DATASET RECORDS below:

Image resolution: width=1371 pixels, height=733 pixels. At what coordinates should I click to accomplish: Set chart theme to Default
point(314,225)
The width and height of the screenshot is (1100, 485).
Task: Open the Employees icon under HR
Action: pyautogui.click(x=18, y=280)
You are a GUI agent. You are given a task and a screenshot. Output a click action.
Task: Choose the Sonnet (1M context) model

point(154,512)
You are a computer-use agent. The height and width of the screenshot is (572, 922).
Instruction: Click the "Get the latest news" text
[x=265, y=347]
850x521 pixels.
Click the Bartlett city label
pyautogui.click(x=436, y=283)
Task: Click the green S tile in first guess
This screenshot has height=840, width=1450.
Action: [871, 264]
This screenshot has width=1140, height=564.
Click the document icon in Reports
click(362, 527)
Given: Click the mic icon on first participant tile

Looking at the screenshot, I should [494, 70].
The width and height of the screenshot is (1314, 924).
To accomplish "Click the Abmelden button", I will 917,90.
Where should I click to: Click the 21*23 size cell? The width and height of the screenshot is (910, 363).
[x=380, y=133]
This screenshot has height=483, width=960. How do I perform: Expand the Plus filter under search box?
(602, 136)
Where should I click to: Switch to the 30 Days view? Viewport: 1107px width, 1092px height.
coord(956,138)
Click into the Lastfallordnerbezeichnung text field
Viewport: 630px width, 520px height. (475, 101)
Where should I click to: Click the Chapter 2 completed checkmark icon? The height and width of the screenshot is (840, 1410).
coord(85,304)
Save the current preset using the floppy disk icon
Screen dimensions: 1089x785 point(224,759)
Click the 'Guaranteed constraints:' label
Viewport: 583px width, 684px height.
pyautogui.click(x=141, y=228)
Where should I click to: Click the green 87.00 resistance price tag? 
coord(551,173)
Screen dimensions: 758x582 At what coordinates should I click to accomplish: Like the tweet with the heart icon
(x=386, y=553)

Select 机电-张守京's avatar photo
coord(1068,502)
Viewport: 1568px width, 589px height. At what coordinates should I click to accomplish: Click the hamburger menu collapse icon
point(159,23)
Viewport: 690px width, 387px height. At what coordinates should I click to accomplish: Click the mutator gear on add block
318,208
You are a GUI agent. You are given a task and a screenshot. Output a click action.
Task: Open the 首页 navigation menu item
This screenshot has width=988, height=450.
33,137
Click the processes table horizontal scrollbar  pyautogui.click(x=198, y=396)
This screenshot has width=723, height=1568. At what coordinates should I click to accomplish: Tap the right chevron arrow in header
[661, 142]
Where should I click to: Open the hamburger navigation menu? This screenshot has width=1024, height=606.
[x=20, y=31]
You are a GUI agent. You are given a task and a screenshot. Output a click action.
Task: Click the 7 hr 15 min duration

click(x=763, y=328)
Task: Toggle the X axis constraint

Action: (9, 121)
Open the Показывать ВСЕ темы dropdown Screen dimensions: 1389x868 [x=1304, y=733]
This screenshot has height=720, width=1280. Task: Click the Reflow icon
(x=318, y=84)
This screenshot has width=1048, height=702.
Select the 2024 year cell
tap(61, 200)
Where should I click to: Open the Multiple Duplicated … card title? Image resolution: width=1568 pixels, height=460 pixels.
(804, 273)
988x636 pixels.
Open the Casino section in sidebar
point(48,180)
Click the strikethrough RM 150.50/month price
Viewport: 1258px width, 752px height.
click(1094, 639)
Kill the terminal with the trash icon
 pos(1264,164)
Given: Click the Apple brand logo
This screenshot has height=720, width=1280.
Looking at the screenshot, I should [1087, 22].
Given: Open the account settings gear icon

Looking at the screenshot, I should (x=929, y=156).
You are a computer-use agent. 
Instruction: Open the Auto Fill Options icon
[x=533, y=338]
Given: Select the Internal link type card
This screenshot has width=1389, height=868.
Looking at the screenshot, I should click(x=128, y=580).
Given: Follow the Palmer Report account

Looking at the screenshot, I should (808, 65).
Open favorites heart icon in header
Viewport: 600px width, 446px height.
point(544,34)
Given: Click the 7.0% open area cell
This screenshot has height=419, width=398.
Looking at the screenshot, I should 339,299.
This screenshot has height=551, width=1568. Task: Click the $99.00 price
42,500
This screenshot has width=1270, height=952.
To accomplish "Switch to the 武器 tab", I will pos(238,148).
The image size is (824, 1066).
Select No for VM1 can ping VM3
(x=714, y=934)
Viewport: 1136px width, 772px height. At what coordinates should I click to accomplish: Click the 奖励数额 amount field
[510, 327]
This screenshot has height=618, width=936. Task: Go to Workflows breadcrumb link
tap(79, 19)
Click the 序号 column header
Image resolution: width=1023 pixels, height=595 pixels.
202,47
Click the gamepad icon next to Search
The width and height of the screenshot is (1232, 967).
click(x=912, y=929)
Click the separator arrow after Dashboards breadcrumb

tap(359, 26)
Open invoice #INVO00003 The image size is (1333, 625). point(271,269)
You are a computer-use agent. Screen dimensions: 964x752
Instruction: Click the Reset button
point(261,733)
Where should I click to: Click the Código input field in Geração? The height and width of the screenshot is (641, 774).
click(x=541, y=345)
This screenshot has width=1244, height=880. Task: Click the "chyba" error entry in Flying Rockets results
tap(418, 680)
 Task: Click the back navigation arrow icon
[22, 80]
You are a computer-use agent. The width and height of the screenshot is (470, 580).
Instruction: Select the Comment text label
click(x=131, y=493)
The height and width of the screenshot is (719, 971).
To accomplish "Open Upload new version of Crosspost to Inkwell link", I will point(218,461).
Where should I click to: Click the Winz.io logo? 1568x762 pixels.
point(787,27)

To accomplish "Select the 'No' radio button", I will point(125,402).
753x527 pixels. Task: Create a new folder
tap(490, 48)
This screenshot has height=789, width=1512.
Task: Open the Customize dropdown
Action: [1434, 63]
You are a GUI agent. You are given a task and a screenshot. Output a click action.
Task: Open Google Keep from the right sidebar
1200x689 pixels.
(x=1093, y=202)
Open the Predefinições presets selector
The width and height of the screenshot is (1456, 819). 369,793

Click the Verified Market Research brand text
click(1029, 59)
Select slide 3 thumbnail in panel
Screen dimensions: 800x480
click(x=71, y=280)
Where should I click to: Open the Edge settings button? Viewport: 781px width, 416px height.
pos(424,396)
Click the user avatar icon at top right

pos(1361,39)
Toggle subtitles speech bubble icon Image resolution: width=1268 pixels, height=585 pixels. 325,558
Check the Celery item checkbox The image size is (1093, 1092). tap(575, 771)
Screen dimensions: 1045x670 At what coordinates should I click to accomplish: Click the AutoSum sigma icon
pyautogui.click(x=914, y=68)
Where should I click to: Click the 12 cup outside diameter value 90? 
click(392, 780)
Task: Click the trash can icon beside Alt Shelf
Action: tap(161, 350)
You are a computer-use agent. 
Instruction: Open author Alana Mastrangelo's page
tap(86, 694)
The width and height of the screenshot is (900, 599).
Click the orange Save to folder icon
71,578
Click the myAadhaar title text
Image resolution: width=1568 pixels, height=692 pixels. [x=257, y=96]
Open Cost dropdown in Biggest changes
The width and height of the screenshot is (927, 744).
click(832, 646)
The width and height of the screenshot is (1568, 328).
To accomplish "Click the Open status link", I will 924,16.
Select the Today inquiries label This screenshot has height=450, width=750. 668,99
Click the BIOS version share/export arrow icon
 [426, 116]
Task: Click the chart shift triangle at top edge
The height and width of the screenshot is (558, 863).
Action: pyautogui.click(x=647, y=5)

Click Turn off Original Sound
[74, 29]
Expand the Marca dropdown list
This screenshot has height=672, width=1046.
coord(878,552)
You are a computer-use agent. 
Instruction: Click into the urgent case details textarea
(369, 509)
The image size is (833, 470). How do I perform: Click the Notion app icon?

End of DATASET RECORDS.

REQUIRED WORK
Referring to the material above, set down exactly the lines between the line with "Viewport: 1136px width, 772px" and the line with "Click the 序号 column header", inclusive, and no other lines.

EXERCISE RESULT
Viewport: 1136px width, 772px height. At what coordinates should I click to accomplish: Click the 奖励数额 amount field
[510, 327]
This screenshot has height=618, width=936. Task: Go to Workflows breadcrumb link
tap(79, 19)
Click the 序号 column header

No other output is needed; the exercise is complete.